Electromechanical diesel injector

Further development of diesel fuel supply systems led to the appearance of nozzles in which diesel fuel is supplied to the cylinders by means of electromechanical nozzles. In such injectors, the nozzle needle opens and closes access to the atomizer not under the influence of fuel pressure and counteracting the force of the spring, but using a special controlled electromagnetic valve. The valve is controlled by the engine, without the corresponding signal of which the fuel will not enter the atomizer.

The control unit is responsible for the start of the fuel injection and the duration of the fuel supply. It turns out that the computer doses diesel fuel for diesel by applying a certain number of pulses to the nozzle valve. The parameters of the pulses directly depend on with what frequency the engine rotates, in what mode the diesel engine works, what temperature of the internal combustion engine, etc.

In the common rail power supply system, an electromechanical nozzle can deliver fuel in a single cycle through several separate pulses (injections). Fuel injection per cycle is up to 7 times. Injection pressure also increased significantly compared to previous systems.

Thanks to the metered high-precision supply, the gas pressure on the piston as a result of the mixture combustion grows smoothly, the fuel-air mixture itself is more evenly distributed over the diesel cylinders, it is better atomized and burns out completely.

A further video clearly illustrates the principle of operation of an electromechanical nozzle using the example of a gasoline engine. The main difference is that the fuel pressure in the diesel nozzle is much higher.

This approach made it possible to completely shift the task of controlling injection from injectors and injection pump to an electronic unit. Electronic injection works much more accurately, a diesel engine with such solutions has become even more powerful, economical and environmentally friendly. The developers were able to significantly reduce vibration and noise during the operation of the diesel unit, to increase the overall resource of the internal combustion engine.

One of the varieties of diesel power systems are designs in which the injection pump is completely absent. The so-called diesel pump nozzles are responsible for creating high injection pressures. The principle of the system is that the low-pressure pump first delivers diesel fuel directly to the injector, which already has its own plunger pair to create a high injection pressure. The plunger pair of the nozzle works from the direct impact of the cams on it. This system allows you to achieve better spray quality of diesel fuel due to the ability to create a very high injection pressure.

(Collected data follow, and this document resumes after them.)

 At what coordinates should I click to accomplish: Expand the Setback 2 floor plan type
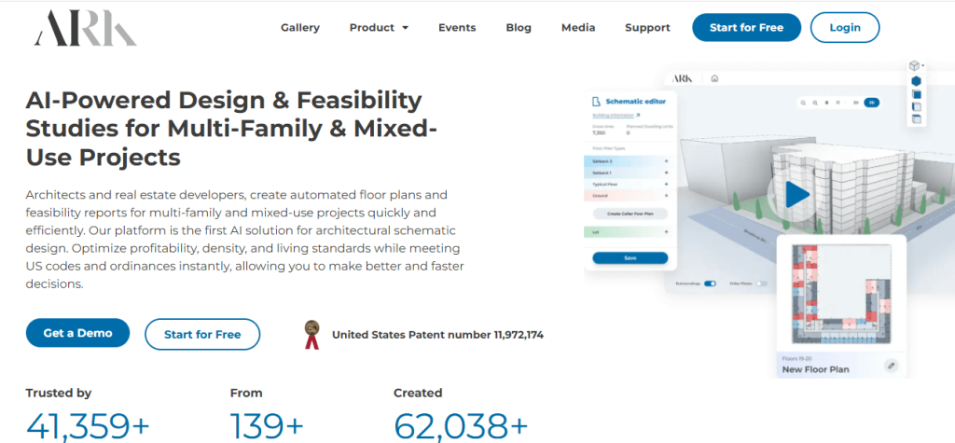(x=666, y=161)
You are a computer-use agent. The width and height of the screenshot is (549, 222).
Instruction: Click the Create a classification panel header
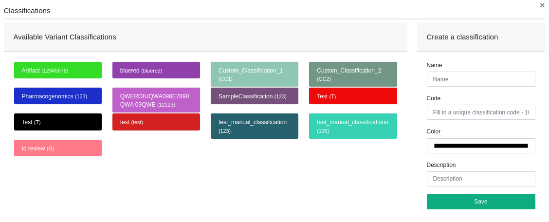[x=480, y=37]
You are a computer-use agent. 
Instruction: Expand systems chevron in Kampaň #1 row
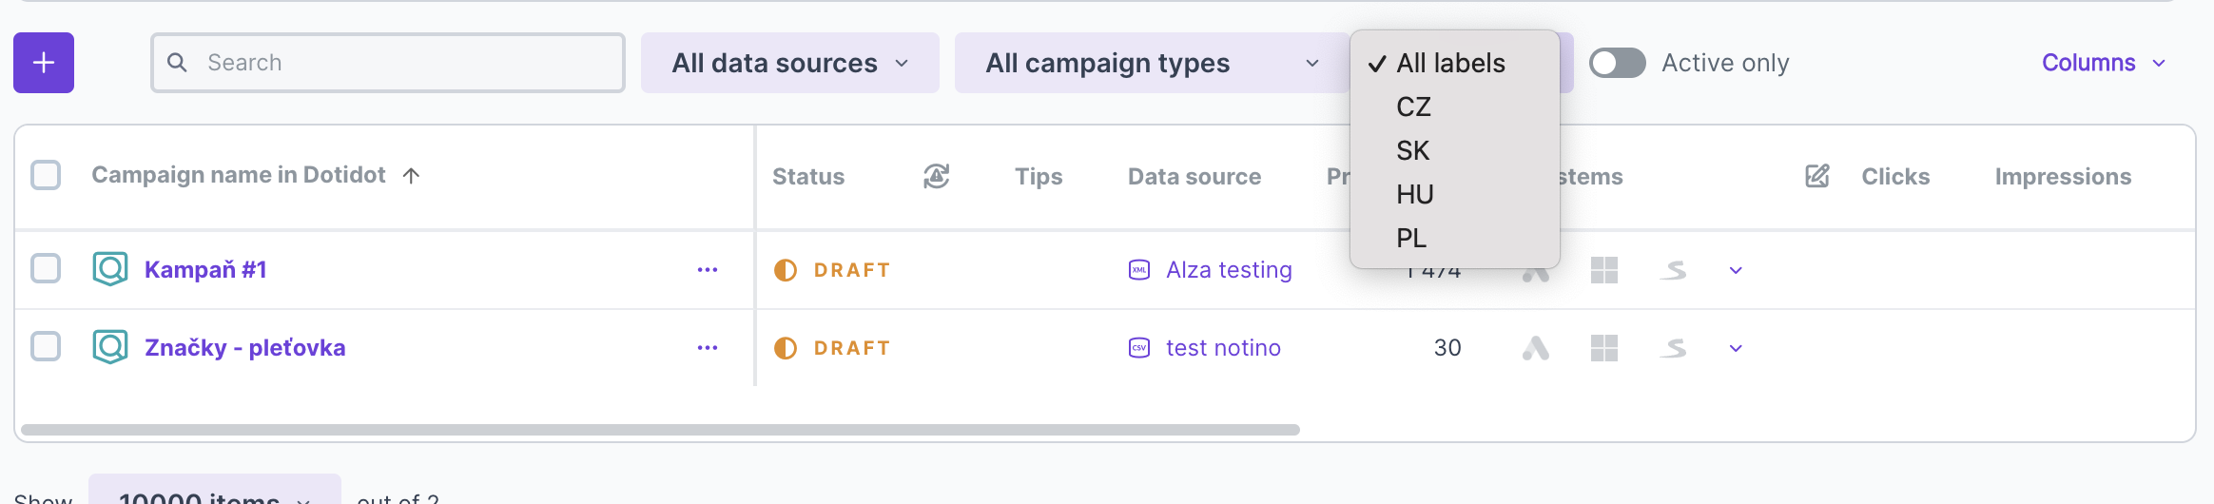[1736, 271]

Exclusion from the fuel injection system of the fuel injection pump makes it possible to make the placement of a diesel engine under the hood more compact, to get rid of the fuel pump drive and power take-off for its constant rotation. It has also become possible to remove solutions from the power system that distribute fuel from the high-pressure fuel pump in cylinders. Injectors in a system with pump nozzles have an electric valve, which allows you to supply fuel in two pulses.

The principle is similar to the operation of a mechanical nozzle with two springs. The solution makes it possible to realize first injection, and then to supply the main portion of fuel into the cylinder. Pump nozzles realize the supply of fuel at the most precisely set moment of the beginning of injection, it is better to dose diesel fuel. A diesel engine with such a system is economical, runs softly and quietly, the content of harmful substances in exhaust gases is minimized.

The main disadvantage of the solution can be considered that the injection pressure of the pump nozzle directly depends on the engine speed. The list of shortcomings also noted: the complexity of performance, high demands on engine oil, cleanliness and quality of fuel. During operation, there are difficulties in the process of repair and maintenance, as well as the overall high cost compared to systems that are equipped with the usual high-pressure fuel pump.